The State Department of Water Resources (DWR) released its 1 February
update of hydrologic conditions. The combined content of the 12 most
significant reservoirs is only 37% of their capacity. The snowpack
water content statewide is only 25% of average for this date.
We are still in trouble.
David E. Ross
Climate: California Mediterranean, see
Went fishing on easter sierra slope river yesterday. This
river turn the color of brown like coffee and cream when
there is run off. No sign of any color change. (It is all
soaking in) And little water level change. And we have
had 70F days in February. And the snow on the 14,000 ft
peaks is already melting. Hardly any left
So, as you say, it looks like we are for trouble, a lot of
trouble. Fire season should be a hum-dinger this year.
We need a bunch of cold maritime polar storms to
blow through and dump a ton of snow.
My sister lives at the base of the mountains below Tahoe. I notice that
it's been close to 60 degrees F there lately, and she tells me that
there is little snow on the mountains. The ski areas must be hurtin',
and I bet it will affect the water table in the valley below come
On the back side here, if you drill deep enough, you hit an
aquifer out of Tahoe where the water is thousands of years old.
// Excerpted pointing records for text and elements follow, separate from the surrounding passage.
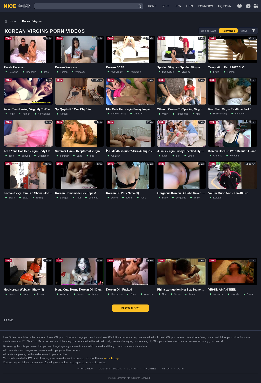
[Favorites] (239, 6)
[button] (256, 6)
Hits (189, 6)
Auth (181, 369)
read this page (111, 358)
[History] (248, 6)
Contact (132, 369)
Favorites (150, 369)
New (178, 6)
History (167, 369)
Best (165, 6)
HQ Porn (224, 6)
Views (243, 30)
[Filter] (253, 30)
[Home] (17, 6)
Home (152, 6)
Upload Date (208, 30)
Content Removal (110, 369)
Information (85, 369)
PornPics (205, 6)
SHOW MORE (130, 308)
So the humans will be fine water wise (if you are on one of
those wells). Otherwise there is going to be a world of hurting.
One of the rivers I fish, the water got really weird. No
sign of any life in it. No minnows, no bugs, no algae, no
water plants. Completely dead. If we don't get any more
rain/snow, I think this river is doomed for years.
Can you imagine a river without and life at all in it?